Friday, January 2, 2009

Upgrading Your Life Away

Well happy new year guys! I woke up sick this morning. I was supposed to drive up to LA to do some song writing with Charlotte Martin but I got sick and found out she’s sick too. I’m actually a bit glad though cause I kinda needed some time to get settled. Its been over a month that I’ve been home to sleep in my own bed. From the December tour to visiting family in Colorado. Even after a break, when I don’t have time at home, I need a few days to get myself back together.

SAYING GOODBYE TO THE OLD
Pro Tools HD (my main recording software) came out with their new version of software called Pro Tools 8 which has some new amazing things to it. One of them is that it has notation software built into it. I have spent the last few years writing notation out by hand for violists, cellist, and instrumentalists. Now, anything I play on the keyboard can be automatically written out in notation and printed. In essence, that’s kind of a cool thing. But I think a part of me is sad. My early years of learning music consisted of learning how to draw a treble clef and learning which way the stems of music should go. This picture is some chicken scratch of a page I used in a recording session.

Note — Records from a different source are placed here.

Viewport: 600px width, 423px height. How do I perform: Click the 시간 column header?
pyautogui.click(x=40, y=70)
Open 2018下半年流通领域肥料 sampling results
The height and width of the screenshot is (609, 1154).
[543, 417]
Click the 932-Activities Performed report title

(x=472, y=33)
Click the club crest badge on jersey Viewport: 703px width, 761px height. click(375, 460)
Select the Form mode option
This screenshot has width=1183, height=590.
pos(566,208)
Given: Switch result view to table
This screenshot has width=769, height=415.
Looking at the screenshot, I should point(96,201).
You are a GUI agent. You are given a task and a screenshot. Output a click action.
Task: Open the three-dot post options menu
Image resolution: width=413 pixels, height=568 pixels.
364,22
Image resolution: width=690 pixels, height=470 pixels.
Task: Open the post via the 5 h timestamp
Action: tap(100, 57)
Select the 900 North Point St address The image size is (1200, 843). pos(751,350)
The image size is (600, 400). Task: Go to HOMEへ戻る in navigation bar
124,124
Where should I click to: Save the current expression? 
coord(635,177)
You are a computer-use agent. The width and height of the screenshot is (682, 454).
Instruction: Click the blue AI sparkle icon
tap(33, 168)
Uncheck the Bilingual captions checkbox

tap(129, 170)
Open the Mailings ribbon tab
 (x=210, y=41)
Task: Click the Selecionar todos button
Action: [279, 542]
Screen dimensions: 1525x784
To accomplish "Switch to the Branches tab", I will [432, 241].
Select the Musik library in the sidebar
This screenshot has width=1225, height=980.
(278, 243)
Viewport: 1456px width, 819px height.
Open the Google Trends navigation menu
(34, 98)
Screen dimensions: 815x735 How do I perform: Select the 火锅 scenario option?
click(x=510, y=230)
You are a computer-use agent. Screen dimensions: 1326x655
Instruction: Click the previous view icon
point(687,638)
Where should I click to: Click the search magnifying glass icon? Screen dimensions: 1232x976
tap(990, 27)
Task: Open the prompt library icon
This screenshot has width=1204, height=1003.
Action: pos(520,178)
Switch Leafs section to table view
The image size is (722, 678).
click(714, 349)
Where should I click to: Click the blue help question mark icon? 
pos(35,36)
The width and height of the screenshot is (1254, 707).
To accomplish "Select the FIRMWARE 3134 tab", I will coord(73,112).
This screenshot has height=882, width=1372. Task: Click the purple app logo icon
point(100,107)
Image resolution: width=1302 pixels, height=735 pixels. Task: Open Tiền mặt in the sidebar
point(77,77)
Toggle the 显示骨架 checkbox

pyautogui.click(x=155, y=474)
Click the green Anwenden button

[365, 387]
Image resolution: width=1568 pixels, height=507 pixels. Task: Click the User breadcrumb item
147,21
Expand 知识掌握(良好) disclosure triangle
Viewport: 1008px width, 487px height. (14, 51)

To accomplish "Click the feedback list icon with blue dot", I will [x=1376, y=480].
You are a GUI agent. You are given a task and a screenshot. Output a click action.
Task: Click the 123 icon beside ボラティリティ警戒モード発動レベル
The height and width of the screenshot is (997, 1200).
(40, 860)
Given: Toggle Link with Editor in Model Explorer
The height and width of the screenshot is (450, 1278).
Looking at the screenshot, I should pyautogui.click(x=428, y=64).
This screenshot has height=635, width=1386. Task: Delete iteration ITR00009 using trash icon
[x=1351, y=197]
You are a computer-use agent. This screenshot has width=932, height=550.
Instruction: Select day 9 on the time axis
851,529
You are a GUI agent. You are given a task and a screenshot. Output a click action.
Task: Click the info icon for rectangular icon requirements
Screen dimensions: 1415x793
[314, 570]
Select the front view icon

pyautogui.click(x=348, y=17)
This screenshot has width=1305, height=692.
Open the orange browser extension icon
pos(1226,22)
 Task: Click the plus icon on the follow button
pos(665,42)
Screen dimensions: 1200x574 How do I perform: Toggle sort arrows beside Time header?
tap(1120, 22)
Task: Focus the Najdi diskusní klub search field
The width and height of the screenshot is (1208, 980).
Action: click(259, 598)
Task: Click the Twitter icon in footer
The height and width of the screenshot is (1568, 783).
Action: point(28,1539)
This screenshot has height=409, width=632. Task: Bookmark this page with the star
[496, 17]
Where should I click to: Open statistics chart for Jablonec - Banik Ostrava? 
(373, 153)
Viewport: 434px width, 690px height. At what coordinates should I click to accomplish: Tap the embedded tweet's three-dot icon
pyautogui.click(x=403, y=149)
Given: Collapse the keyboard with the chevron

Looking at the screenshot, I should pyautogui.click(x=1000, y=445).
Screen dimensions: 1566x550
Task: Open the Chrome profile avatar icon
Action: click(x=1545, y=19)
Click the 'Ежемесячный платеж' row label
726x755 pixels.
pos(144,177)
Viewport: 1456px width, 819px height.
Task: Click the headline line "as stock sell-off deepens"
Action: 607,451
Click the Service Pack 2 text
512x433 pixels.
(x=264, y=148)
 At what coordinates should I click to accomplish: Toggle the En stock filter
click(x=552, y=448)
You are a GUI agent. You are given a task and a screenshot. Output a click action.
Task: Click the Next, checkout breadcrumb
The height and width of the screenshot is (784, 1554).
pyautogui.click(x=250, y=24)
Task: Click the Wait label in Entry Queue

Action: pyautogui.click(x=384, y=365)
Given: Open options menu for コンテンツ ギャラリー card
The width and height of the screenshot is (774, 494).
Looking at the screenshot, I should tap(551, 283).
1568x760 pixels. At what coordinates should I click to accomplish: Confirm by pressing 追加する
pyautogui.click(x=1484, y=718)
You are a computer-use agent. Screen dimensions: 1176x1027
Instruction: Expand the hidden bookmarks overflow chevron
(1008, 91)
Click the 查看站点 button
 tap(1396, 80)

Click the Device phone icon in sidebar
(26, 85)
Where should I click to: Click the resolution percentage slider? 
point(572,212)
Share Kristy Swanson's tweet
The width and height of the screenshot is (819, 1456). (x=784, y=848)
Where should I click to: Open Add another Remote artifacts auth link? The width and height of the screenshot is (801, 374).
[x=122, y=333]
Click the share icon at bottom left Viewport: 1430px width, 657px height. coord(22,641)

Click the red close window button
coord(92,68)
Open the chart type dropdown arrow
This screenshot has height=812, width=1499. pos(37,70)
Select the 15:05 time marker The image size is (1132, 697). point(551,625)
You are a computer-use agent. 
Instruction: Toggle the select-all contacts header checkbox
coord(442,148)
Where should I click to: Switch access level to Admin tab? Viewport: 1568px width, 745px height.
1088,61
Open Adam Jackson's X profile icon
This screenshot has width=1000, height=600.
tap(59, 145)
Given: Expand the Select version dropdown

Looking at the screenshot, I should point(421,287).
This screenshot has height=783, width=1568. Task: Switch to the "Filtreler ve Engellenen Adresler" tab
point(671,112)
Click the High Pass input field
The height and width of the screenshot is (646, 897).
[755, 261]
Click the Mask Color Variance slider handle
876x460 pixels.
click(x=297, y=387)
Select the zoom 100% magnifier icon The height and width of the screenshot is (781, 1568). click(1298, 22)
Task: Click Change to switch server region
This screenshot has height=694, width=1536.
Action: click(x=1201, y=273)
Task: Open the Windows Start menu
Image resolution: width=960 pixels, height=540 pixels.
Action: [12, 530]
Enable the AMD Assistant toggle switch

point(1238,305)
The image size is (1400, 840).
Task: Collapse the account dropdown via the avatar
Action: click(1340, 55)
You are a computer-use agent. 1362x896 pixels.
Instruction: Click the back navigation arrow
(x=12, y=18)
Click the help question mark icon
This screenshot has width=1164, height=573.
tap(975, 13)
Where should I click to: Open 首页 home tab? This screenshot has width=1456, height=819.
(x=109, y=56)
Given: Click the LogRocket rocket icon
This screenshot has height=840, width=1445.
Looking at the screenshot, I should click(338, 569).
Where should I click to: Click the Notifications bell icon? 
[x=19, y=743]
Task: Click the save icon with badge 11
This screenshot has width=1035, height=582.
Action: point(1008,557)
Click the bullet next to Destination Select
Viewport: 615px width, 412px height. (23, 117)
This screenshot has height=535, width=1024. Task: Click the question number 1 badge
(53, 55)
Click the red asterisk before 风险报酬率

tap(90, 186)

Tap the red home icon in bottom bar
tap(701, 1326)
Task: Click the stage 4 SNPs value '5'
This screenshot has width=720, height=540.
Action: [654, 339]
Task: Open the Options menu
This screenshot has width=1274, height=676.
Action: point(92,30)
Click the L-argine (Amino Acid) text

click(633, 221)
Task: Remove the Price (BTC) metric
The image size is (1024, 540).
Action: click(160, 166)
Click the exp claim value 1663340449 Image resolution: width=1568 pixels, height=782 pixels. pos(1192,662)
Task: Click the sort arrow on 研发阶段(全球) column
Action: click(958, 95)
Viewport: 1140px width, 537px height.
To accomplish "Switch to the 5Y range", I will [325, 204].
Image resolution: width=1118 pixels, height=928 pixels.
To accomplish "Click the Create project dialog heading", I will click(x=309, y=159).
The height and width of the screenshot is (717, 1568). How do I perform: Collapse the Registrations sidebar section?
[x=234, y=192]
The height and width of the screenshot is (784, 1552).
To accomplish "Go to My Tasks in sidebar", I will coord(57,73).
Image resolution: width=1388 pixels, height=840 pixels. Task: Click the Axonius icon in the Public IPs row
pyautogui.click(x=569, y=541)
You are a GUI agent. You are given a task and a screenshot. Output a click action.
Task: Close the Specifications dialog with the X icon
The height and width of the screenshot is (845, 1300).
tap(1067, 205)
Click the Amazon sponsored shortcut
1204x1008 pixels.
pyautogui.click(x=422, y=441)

I’m torn about technology. Sometimes it takes away the art and process. I love the feeling of sketching out notes with paper and pencil. It creates something. Technology gets me stuck sometimes. Although I depend on it and love what it does, sometimes, I forget I’m creating music. I end up trying to get something to work or trying to figure out how to optimize the system.

TRYING TO KEEP UP
Do you yourself constantly keeping up with it? After paying $250 for the new Pro Tools upgrade, I realize that if I install it, it won’t work on my MacOS Tiger. So now I have to pay another $120 to get Leapord on my system. It all snoballs. I have to keep spending more money to get updated. Soon, I will have to buy a whole new computer just to keep things running!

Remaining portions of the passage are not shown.